In retrospect, my highschool art program was incredibly cool, and I don't think it would ever be tolerated today. With full knowledge of school officials, my final year's art project was largely on the effects of LSD on painting and sculpture, with a secondary focus on blood art, so I actually did acid at school while working on the project for the entire semester, under teacher “supervision”. But it did end up getting me a scholarship so I guess it wasn't such a terrible idea? I mean, all of my grades were 92% and up, and several of my courses I literally wrote a perfect test every time and ended up with a hundred percent in those. So while the school played loose with the rules, I got a great education from teachers that took serious risks to allow me to express myself and do well at the same time.

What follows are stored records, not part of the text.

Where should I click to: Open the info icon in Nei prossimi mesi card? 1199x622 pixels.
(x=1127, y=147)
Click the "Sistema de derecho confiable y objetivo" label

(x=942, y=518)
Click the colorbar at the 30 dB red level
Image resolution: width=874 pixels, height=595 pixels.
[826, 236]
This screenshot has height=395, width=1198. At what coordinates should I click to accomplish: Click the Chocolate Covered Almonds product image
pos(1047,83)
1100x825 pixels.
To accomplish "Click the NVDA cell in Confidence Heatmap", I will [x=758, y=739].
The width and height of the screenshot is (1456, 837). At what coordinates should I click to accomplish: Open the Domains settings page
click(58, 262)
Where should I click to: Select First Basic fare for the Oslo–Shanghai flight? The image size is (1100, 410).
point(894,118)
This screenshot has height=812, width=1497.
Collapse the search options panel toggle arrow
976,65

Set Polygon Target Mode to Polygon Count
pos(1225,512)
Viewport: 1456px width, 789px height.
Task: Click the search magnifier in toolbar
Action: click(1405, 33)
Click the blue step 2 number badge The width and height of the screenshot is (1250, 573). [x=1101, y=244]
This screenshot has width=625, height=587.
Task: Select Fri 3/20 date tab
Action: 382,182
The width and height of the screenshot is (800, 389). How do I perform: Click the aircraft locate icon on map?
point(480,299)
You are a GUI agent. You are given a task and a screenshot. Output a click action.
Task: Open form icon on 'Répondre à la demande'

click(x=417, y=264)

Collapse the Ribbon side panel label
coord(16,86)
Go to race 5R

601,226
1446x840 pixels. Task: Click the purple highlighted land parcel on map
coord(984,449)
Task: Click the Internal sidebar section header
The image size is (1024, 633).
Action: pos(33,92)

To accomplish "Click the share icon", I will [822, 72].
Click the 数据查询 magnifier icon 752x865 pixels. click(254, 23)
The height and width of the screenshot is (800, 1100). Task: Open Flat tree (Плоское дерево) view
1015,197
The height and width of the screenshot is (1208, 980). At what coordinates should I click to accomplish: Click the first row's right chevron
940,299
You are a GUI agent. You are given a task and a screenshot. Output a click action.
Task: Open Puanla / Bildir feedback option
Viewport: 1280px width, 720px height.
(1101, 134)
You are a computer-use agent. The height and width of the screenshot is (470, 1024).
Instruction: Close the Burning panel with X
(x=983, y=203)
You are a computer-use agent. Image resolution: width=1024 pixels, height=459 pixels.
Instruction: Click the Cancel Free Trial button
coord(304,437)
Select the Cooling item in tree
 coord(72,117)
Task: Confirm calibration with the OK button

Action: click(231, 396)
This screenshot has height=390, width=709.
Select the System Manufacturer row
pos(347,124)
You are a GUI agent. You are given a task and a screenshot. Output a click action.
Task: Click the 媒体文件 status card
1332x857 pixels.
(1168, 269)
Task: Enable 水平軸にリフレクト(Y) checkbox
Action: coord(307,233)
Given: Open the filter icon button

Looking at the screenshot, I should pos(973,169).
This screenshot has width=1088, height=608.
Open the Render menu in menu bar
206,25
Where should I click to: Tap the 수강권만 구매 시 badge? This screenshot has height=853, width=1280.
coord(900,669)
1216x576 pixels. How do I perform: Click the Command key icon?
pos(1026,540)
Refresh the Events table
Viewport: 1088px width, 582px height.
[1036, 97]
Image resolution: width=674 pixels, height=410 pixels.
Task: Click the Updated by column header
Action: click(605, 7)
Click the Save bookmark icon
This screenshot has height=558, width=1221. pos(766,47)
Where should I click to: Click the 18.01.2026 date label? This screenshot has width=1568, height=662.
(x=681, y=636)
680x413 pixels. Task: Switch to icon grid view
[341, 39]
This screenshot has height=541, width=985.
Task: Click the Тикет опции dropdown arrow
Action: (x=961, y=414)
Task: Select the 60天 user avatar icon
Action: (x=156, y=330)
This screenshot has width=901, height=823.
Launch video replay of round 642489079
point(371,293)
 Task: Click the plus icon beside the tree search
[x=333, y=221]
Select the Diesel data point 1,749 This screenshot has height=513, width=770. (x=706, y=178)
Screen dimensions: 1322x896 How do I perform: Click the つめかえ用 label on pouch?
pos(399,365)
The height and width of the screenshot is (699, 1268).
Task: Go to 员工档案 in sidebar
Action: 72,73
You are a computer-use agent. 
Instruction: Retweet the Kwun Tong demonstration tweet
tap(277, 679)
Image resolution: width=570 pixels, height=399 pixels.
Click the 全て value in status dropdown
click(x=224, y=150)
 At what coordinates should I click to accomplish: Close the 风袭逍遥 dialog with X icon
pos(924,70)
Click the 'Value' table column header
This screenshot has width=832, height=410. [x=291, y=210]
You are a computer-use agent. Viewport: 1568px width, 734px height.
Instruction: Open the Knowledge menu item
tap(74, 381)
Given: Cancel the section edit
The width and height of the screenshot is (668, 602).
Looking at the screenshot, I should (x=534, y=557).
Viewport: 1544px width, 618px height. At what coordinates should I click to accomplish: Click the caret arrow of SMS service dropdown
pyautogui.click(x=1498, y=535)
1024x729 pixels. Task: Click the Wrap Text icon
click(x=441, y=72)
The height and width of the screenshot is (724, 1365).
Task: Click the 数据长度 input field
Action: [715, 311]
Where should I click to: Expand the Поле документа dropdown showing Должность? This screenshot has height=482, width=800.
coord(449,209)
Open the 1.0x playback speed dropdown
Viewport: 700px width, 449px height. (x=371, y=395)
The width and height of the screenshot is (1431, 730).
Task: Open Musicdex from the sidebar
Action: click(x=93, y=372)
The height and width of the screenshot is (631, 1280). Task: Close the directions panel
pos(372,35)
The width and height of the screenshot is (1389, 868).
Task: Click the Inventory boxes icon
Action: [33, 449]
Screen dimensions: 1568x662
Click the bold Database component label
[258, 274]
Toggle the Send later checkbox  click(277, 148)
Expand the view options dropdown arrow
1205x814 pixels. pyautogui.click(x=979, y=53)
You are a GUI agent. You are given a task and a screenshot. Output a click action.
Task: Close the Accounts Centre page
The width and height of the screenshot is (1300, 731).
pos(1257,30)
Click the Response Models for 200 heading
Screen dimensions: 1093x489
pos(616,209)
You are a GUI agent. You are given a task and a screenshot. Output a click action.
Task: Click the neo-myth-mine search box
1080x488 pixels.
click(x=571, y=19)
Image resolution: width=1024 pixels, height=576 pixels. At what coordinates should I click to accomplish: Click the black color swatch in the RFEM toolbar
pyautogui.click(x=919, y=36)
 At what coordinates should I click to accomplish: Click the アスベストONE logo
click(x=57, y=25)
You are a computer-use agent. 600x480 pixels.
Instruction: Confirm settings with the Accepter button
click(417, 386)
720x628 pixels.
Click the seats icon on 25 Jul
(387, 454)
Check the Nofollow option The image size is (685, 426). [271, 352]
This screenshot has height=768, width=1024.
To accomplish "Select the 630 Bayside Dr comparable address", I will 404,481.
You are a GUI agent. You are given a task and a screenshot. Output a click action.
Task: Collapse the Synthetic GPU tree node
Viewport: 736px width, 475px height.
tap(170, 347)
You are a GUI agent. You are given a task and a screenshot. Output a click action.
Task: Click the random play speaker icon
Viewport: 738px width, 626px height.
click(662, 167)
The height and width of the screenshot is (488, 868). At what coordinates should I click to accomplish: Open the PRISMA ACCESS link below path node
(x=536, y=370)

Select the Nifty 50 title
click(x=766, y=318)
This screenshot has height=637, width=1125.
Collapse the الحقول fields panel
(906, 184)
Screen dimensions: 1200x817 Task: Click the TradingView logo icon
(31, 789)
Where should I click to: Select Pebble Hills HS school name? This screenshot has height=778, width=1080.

Anyway, I've written in the past about how I once “poisoned” my university peers as a part of my performance art class — please read the crazy story first if you don't know what I'm referring to. Anyway, as I mentioned a few entries earlier, I dropped out of school after the first year, preferring dealing drugs and stealing to going to school (yeah, ok, maybe it was a terrible idea after all to do so much acid in highschool — but I do have some funny memories of being on acid, spending the day tossing bales of hay, as my mother accused me repeatedly of being high). In any case, on to the story.

So what I didn't know, but have now found out because Matt managed to stick it through the program, is that every year since then they have told performance art students that they are not allowed to do “shock art”. The more I think about that, the more angry it's been making me. Outside of calling what I did “shock art” being incredibly insulting and shallow, banning the class from creating meaningful and high impact art is the absolute worst lesson that an art school could possibly teach.

REAL ART HURTS YOU.

REAL ART CHANGES YOU.

REAL ART SAVES YOU.

And for the artist, real art eventually kills you.

I'm not saying that you can't create something of beauty, but I don't know if all created things of beauty are art (I'm not convinced that most of what I paint is art). Anyway, I think that once you start defining art broadly, it's all art if you feel like calling it art, and then what's the fucking point unless you're an artist as a stepping stone to becoming a zen master.

The statement that I was trying to make with my performance (outside of “fuck you all”, which was a big part of it) was that we live in an incredibly dangerous world, that we're constantly faced with serious risks, and that most people are so stupid that even if they're warned in advance that something is dangerous, they still do it, and don't consider the risk until it personally strikes them. And I believe I pulled that off, because most of the kids in the class freaked out and called their parents and told them they had AIDS, and spent the next year getting tested. As far as I'm concerned, that project probably made half of those kids wear condoms for the next few years, and I'm assuming there's a real good chance that a few of them found out they had undiagnosed STDs. So as far as I'm concerned, my art changed the course of their lives, and that's as effective and valid as you get with performance art.

And fuck any school that tries to ban art while still maintaining the pretence of a legitimate art program.

Eh, maybe I'm just an art bigot or something.

Wow Shannon, that's really annoying! What is it, 1997 on Geocities? Retroweb is NOT cool!